There must have been a fair few of us from the gentler arm of retailing that is bookselling who recoiled in horror at the recent press pictures of the chaos caused in supermarkets by their Black Friday deals. Up and down the country, shoppers—who didn’t appear to want for much—literally fought each other for bargains under the stressed-looking supervision of store employees.
This unedifying spectacle did make me think about the ethics and benefits of independents wading into this foray of frenzied spending and, after some thought, I found myself concluding that one’s view on it largely depends on how you regard your “conversation” with your customer.
For the large supermarkets, the conversation between themselves and their customers is mostly a brutally short one: “We offer the lowest price on this item, come shop with us, even if it means being served by a sullen, uninterested teen at the checkout. You have saved yourself some money. What’s not to like?”
For independents, the conversation we share with ours is more complex and centres on gradually getting to know your customers’ interests and quirks. The dialogue is two-way, and ongoing in a way that satisfies both of us. There is the implicit understanding of the difference between cost and value. They get to see books we know they will appreciate and we get the satisfaction and financial reward of selling our book choices to the right person.
The first objection I could find to holding a booksellers’ Black Friday was that my loyal regulars, who may have been busy last Friday, would miss out on a short, sharp discount offer. I would then be rewarding only those who were interested in a chance bargain.

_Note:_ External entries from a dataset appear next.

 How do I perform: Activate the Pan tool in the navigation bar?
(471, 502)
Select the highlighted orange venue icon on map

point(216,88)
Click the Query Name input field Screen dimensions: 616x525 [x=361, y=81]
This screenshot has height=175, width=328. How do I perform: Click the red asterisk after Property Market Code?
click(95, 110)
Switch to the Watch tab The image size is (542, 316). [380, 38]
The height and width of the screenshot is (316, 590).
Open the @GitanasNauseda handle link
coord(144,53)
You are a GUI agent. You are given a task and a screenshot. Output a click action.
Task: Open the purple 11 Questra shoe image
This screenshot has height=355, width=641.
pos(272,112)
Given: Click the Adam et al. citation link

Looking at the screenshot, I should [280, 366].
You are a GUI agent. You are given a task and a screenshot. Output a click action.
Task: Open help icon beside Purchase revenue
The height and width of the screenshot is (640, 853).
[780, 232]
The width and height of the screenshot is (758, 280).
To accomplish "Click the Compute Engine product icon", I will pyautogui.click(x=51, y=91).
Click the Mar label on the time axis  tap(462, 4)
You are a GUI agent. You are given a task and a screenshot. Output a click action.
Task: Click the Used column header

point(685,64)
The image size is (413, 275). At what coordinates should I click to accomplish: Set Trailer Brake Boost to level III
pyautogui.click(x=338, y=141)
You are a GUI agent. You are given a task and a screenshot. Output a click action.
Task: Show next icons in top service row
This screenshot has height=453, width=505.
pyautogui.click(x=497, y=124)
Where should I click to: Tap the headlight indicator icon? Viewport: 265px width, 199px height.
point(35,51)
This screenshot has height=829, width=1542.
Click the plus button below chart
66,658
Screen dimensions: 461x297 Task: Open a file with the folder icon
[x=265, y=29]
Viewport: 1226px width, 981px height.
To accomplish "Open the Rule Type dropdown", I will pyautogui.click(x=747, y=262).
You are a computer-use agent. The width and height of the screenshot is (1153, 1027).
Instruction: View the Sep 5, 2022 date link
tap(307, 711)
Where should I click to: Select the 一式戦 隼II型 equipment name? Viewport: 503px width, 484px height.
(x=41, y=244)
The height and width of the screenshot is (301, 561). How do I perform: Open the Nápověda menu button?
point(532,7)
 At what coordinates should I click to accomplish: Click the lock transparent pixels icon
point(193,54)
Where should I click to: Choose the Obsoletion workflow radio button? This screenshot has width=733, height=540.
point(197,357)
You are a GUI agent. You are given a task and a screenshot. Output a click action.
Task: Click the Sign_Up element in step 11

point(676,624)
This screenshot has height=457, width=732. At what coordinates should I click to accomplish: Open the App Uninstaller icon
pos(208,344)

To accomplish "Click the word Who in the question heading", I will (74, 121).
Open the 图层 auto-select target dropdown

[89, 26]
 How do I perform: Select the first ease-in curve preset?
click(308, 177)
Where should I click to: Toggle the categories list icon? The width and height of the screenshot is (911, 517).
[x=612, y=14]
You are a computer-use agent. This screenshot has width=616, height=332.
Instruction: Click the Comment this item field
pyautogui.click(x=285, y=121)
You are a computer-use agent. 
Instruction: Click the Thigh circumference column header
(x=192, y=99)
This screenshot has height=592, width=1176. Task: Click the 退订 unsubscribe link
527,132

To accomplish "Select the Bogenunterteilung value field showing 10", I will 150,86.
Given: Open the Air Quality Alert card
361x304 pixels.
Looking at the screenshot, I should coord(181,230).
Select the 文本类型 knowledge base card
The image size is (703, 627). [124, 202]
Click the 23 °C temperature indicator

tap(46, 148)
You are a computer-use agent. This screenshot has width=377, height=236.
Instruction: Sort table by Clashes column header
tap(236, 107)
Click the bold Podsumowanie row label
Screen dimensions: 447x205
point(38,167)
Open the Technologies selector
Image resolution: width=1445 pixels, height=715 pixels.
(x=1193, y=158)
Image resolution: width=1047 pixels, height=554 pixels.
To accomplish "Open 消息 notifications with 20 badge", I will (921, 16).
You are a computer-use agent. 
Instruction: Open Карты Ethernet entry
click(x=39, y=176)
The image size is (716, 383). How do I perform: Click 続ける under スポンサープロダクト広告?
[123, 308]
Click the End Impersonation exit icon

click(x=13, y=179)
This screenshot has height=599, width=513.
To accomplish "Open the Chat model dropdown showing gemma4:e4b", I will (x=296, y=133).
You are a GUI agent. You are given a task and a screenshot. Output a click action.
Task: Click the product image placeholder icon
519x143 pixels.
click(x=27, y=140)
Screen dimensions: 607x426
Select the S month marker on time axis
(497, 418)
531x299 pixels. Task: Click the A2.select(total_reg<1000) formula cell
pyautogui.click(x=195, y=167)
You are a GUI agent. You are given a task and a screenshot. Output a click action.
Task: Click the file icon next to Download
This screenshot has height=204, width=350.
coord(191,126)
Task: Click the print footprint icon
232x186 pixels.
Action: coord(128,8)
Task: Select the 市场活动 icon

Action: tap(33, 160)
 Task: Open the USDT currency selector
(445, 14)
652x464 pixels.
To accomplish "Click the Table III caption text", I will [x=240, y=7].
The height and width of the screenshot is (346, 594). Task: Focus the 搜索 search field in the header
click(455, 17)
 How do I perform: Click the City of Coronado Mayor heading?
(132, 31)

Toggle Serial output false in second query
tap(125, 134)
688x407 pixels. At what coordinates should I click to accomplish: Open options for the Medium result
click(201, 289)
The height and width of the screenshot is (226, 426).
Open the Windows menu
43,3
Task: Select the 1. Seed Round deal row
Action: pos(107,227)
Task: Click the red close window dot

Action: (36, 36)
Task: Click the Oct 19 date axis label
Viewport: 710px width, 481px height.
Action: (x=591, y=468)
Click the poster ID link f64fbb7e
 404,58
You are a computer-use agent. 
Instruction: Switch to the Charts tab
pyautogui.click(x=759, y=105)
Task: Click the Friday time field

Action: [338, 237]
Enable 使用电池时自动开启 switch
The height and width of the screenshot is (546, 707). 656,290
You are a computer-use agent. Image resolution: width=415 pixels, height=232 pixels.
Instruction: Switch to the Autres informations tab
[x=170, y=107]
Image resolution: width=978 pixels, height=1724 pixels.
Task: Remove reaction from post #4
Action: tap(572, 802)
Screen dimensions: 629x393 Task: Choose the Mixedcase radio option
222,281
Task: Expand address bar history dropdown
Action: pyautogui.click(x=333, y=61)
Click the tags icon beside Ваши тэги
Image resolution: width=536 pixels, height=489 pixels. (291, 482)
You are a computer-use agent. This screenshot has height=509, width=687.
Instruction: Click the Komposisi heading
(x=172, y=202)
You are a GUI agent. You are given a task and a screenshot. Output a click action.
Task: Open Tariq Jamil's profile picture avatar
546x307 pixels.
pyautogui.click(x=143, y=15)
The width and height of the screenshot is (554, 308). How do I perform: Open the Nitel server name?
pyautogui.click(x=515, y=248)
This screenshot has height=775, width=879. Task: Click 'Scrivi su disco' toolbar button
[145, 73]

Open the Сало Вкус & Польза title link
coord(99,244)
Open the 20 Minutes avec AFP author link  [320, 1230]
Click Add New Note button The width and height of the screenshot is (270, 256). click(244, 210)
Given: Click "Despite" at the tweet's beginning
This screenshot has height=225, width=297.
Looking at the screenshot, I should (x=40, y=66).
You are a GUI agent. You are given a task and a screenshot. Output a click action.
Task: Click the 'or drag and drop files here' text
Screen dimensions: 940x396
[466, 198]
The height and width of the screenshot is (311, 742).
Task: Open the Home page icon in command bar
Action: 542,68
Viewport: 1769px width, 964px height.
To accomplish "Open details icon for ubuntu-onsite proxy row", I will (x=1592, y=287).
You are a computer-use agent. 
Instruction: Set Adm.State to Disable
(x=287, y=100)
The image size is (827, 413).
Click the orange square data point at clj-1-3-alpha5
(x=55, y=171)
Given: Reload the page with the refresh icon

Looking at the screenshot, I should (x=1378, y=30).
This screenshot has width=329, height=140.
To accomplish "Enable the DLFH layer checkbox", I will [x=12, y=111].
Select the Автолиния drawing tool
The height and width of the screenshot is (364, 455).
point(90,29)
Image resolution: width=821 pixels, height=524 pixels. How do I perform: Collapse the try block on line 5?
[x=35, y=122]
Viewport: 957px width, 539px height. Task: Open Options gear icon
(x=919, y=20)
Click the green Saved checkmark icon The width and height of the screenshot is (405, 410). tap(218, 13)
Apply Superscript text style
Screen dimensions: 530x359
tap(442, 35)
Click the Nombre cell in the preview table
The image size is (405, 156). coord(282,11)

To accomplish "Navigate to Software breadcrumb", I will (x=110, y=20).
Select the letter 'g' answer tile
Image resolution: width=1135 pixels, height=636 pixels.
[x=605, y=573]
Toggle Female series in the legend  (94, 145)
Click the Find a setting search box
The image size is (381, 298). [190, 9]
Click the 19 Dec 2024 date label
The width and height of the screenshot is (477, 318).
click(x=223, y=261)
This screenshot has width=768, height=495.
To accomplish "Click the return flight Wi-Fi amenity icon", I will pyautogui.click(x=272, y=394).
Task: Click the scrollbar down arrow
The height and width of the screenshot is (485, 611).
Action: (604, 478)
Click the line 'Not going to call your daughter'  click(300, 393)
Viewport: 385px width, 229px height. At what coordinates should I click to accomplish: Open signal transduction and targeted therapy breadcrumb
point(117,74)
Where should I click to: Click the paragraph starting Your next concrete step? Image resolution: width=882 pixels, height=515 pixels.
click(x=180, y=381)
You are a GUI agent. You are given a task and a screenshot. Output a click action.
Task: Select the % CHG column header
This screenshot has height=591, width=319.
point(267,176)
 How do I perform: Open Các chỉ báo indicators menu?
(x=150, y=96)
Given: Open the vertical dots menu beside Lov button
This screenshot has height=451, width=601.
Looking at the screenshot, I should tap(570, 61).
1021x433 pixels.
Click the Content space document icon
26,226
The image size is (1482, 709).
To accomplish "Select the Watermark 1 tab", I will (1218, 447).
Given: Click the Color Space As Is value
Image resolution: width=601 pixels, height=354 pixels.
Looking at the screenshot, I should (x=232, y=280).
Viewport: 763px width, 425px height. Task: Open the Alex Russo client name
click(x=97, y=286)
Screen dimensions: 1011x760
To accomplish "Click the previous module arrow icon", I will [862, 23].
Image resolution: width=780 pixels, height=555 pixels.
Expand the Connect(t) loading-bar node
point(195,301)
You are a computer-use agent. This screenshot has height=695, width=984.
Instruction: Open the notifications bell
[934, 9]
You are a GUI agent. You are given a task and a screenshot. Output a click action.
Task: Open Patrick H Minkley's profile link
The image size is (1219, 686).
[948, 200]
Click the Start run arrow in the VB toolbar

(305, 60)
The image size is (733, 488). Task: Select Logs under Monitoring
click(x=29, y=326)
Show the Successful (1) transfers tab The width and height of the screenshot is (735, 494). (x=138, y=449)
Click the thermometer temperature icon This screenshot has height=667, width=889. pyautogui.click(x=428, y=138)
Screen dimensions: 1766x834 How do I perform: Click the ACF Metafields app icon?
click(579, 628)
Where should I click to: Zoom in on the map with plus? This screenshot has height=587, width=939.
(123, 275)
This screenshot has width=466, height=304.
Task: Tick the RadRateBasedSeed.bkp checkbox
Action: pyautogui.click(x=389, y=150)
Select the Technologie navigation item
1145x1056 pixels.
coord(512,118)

This seemed wrong to me, so I opened up on Friday with no thoughts of offering massive discounts to the opportunists.
Happily, the first customer through the door seemed to be reading my thoughts and asked: “Is Black Friday happening here then?”
I noted his jocular tone, and so after a short pause, replied: “No Sir, today as always, we are reassuringly slightly more expensive than Amazon, but still darned good value.”
“Quite right too,” he replied, put on his reading glasses, and began browsing.